This was my grandmother shortly before she died, at 96. She died yesterday last year. I only noticed because her wonderful carer put some photos of her up. She gave me this one that she took, and I'm very grateful.
I'm not a fan of death anniversaries. The Catholic church celebrates them eagerly, month by month at first. It ... I don't know if it is positive for me. I'd prefer to celebrate elements of the lives of my loved ones, not the moment of their deaths, and my grief. It was, strangely, also the anniversary of my mother's death yesterday, but I am pleased to pass that day by too.

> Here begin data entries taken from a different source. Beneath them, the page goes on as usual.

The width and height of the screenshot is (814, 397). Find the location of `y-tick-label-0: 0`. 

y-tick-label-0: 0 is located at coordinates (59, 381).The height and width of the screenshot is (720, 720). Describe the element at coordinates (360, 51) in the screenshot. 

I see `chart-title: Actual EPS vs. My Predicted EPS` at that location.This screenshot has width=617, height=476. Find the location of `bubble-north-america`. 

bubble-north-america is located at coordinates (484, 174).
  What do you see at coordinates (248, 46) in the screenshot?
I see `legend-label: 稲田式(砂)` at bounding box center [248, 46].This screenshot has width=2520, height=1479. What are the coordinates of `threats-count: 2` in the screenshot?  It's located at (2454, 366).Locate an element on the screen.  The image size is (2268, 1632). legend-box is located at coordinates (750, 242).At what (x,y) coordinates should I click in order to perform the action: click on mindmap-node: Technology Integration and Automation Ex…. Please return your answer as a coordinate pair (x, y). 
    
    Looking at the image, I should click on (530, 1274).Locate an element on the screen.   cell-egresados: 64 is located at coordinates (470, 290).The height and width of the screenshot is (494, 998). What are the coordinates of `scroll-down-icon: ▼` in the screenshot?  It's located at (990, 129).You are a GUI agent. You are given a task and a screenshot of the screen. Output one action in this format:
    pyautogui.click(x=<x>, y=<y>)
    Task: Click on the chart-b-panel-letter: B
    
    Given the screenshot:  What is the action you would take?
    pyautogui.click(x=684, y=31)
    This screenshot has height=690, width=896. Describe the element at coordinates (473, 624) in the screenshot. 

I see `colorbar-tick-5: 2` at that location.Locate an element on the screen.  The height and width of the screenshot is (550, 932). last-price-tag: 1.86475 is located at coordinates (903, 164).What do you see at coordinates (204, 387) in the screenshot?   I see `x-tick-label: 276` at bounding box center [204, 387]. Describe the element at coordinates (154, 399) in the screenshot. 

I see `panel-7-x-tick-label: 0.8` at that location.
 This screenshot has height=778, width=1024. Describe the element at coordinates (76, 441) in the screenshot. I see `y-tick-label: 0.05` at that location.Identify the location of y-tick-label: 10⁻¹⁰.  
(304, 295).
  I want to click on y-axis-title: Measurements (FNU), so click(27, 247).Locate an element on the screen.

For too long, I stumbled on that significance.
I thought that getting married on Midsummer's Day would be a romantic and wonderful thing, but now I have a non-anniversary that is marked in particular and maeks it less easy to slide past it without feeling many complex things. And then, of course, a week later, my mother's death-day.
I appreciate Angela marking the day, with her wonderful photos. But my memories of my granny are far deeper, go way back. My son came to me after brushing his teeth the other night, to say he was feeling sad about her. My grandmother's name was Do, for Doreen (pronounced doe) and Olivia started calling her Granny Do-Do (she'd always been Granny Do to me) and that was her name then for my children. I wonder if I'll ever get to be Granny Jo?
My grandmother was a good grandmother, in many ways that counted, though I'm not sure how lovely a mother in law she was. I was privileged to have her so long, and to have a great grandmother for my children. My mother would have been a dream grandmother though. I wish she and my children had got to have that relationship.
I was driving home the other day, thinking about her, and how I couldn't just drive to her house. That she wasn't there, in a house of hers, to go see. I know this seems obvious, and simple, but it struck me at the time, I can't quite explain how. Sometimes the Lack just hits you.